Understanding the human brain requires access to its microscopic tissue architecture. Diffusion magnetic resonance imaging (MRI) provides the only noninvasive window into whole-brain microstructure in vivo, yet reliable quantitative mapping remains confined to specialized research settings requiring dense sampling and optimized acquisition protocols. To address this gap, we present a physics-informed generative microstructure network (PIGMENT) that learns a universal generative prior of human brain microstructure and adapts it zero-shot to each participant's measured data to recover subject-specific maps. Trained on 11375 scans spanning multiple sites, vendors, and field strengths, PIGMENT enabled reliable quantitative mapping for tensor, kurtosis, and NODDI models across external datasets from five independent centers. It remains effective where conventional fitting becomes unreliable, recovering meaningful maps from extremely sparse acquisitions while supporting downstream tractography and structural connectivity mapping.
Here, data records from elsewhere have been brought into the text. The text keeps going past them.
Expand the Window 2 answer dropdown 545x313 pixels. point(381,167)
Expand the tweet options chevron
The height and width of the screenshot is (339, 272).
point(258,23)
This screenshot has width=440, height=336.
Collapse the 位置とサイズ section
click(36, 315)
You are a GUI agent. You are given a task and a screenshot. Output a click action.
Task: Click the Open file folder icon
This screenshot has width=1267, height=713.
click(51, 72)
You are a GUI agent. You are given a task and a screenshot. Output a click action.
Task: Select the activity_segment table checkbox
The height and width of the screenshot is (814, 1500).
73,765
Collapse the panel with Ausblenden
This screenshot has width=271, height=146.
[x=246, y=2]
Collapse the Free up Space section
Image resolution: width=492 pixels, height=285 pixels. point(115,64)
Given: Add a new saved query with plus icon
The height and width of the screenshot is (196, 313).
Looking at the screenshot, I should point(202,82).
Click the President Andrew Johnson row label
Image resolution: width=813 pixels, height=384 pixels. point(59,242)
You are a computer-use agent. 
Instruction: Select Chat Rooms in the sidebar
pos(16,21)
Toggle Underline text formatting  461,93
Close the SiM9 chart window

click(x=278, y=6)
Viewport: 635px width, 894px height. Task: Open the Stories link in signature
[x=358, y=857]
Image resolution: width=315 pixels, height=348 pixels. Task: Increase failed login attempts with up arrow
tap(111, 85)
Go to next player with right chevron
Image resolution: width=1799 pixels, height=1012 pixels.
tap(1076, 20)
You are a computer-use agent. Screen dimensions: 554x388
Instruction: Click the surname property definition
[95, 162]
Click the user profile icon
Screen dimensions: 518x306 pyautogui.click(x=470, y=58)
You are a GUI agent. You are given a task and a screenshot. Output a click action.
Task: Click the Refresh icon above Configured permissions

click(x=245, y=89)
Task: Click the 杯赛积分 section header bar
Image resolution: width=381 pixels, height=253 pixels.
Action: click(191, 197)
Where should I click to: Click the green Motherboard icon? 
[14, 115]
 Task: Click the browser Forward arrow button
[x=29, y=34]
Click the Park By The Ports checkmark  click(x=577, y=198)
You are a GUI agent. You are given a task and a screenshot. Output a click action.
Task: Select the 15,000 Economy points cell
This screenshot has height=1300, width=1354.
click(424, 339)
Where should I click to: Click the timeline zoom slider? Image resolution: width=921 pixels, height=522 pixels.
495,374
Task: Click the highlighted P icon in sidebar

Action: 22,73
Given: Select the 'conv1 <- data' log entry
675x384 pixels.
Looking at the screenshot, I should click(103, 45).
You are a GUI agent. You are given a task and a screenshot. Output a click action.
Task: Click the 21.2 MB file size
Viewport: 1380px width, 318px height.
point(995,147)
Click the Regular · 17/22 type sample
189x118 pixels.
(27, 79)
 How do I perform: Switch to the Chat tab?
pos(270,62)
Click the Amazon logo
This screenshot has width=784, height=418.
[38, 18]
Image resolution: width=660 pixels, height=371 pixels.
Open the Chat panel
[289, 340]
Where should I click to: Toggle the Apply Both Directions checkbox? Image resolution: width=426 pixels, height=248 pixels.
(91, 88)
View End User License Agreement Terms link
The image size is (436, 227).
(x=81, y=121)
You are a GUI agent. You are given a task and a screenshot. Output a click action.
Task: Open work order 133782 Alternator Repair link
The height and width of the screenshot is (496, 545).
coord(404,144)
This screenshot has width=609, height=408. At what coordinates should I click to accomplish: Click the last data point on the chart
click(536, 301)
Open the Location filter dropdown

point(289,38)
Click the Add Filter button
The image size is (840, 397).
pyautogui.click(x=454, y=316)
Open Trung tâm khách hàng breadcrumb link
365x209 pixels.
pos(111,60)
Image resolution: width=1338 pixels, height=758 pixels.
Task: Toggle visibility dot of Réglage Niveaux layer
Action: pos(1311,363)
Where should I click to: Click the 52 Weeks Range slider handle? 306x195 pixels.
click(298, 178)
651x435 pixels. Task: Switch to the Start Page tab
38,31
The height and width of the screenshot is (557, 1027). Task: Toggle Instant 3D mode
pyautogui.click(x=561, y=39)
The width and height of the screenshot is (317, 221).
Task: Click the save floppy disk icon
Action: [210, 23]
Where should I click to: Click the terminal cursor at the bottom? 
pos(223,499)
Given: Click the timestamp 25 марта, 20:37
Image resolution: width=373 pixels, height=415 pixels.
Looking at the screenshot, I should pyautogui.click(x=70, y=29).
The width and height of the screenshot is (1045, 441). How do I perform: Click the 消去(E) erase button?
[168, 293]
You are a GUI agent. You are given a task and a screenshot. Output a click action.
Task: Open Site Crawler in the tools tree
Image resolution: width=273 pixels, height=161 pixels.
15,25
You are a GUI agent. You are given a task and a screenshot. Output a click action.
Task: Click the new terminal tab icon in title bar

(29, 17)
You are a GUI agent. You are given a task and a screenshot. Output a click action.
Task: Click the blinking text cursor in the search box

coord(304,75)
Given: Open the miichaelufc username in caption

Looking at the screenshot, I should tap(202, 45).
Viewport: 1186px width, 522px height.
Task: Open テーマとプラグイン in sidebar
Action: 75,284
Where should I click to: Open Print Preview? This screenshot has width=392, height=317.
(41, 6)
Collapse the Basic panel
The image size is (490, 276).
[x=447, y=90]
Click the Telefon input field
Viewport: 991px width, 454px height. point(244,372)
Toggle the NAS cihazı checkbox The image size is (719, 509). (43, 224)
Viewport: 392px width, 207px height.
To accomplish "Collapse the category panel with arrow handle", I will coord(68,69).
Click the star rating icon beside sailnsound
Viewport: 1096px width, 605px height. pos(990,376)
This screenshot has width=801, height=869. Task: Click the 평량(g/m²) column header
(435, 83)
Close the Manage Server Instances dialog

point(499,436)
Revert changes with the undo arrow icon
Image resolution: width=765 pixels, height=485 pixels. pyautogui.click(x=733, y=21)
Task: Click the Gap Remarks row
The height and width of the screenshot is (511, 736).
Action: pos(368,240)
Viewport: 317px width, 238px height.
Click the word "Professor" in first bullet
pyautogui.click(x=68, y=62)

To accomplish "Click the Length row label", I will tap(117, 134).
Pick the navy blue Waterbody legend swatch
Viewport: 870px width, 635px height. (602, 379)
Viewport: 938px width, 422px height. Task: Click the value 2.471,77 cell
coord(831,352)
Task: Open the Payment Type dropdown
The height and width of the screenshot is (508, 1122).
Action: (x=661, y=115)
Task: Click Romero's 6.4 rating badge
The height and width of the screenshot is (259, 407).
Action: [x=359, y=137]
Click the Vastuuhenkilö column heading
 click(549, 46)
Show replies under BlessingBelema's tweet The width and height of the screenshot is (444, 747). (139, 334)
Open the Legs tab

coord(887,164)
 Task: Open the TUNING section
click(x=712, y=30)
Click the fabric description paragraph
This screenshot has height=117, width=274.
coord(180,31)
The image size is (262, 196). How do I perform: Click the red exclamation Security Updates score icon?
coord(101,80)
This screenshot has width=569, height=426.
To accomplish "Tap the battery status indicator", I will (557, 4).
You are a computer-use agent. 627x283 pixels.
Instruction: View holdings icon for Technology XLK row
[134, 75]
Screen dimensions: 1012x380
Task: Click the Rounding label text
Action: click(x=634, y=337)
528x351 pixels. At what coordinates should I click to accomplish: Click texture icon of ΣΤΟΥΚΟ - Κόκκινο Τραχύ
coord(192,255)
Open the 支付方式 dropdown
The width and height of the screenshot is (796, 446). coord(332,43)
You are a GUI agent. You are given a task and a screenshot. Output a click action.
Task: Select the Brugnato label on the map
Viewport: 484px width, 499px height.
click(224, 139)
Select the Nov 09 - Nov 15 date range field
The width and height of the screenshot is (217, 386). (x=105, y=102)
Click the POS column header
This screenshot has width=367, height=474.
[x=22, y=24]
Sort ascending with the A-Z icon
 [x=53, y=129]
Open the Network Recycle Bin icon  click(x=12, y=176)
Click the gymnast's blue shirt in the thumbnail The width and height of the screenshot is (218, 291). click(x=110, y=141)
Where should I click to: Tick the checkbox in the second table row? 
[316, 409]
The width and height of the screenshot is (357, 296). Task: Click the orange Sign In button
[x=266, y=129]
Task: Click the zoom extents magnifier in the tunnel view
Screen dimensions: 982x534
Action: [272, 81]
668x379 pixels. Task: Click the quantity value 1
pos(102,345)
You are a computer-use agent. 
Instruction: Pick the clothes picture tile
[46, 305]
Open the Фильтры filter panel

PIGMENT estimates demonstrated strong biological validity, preserving submillimeter cortical microarchitectural patterns and early-childhood white matter developmental trajectories from 10-fold accelerated scans. Furthermore, PIGMENT enables reliable quantitative tensor mapping on cost-efficient low-field systems and the extraction of tumor-related biomarkers using ultra-fast clinical protocols. Together, these results establish PIGMENT as a physics-informed foundation model that extends quantitative diffusion MRI into regimes traditionally too sparse, heterogeneous, or clinically constrained for reliable analysis.